Après la condamnation de Blaise Compaoré à la perpétuité, son frère François sera-t-il extradé pour que se tienne un nouveau procès historique à Ouagadougou ? Paris doit fournir, ce 3 mai, de nouveaux documents…

La justice burkinabè n’a pas attendu le retour de Blaise Compaoré pour condamner l’ancien président à la prison à perpétuité dans l’affaire de l’assassinat de Thomas Sankara, trente-cinq ans après les faits. Mais elle semble attendre le renvoi du frère au pays pour juger des faits qui lui sont reprochés. C’est que les affaires sont différentes, ainsi que les chances de voir l’un ou l’autre extradé.

++++++

--- CONSIGNE 1 ---
D'après l'extrait consacré à l'affaire Sankara, à quelle peine la justice burkinabè a-t-elle condamné Blaise Compaoré ?
Les entrées qui suivent n'ont aucun rapport avec l'extrait.

Enregistrements conservés
++++++

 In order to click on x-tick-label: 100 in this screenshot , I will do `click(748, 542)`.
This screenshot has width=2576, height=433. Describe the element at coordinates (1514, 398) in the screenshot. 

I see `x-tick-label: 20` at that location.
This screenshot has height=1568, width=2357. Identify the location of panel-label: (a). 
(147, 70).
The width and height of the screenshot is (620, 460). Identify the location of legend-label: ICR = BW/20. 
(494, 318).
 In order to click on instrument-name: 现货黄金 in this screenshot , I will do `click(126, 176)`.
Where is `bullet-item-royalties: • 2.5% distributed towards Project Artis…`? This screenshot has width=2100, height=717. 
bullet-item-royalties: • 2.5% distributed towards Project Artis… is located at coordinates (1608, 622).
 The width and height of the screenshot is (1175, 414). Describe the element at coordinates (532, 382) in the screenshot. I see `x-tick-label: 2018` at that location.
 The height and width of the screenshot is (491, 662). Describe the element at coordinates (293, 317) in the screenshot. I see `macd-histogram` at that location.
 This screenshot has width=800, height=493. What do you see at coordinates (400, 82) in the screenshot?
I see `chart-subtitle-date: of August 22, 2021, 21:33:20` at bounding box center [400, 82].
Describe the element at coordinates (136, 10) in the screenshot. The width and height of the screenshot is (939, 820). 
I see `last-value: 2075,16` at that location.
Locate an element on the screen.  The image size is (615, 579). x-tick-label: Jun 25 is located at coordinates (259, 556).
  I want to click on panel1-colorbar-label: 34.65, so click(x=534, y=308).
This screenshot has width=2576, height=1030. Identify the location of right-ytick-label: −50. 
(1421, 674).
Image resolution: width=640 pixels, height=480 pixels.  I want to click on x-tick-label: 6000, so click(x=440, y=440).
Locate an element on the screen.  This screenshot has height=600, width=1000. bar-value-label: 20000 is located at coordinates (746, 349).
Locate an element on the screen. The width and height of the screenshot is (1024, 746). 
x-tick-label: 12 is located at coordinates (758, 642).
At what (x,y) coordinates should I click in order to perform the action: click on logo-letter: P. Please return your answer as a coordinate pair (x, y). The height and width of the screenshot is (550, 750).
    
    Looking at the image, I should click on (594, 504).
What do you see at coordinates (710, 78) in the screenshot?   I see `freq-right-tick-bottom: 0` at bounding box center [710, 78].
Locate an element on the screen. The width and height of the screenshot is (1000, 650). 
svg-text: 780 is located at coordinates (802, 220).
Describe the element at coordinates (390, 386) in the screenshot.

++++++

--- CONSIGNE 2 ---
Sélectionnez chaque ligne des entrées où figure le mot "towards", en tenant compte de la casse.

--- RÉPONSE RÉDIGÉE 1 ---
À la prison à perpétuité.

--- RÉPONSE RÉDIGÉE 2 ---
Where is `bullet-item-royalties: • 2.5% distributed towards Project Artis…`? This screenshot has width=2100, height=717. 
bullet-item-royalties: • 2.5% distributed towards Project Artis… is located at coordinates (1608, 622).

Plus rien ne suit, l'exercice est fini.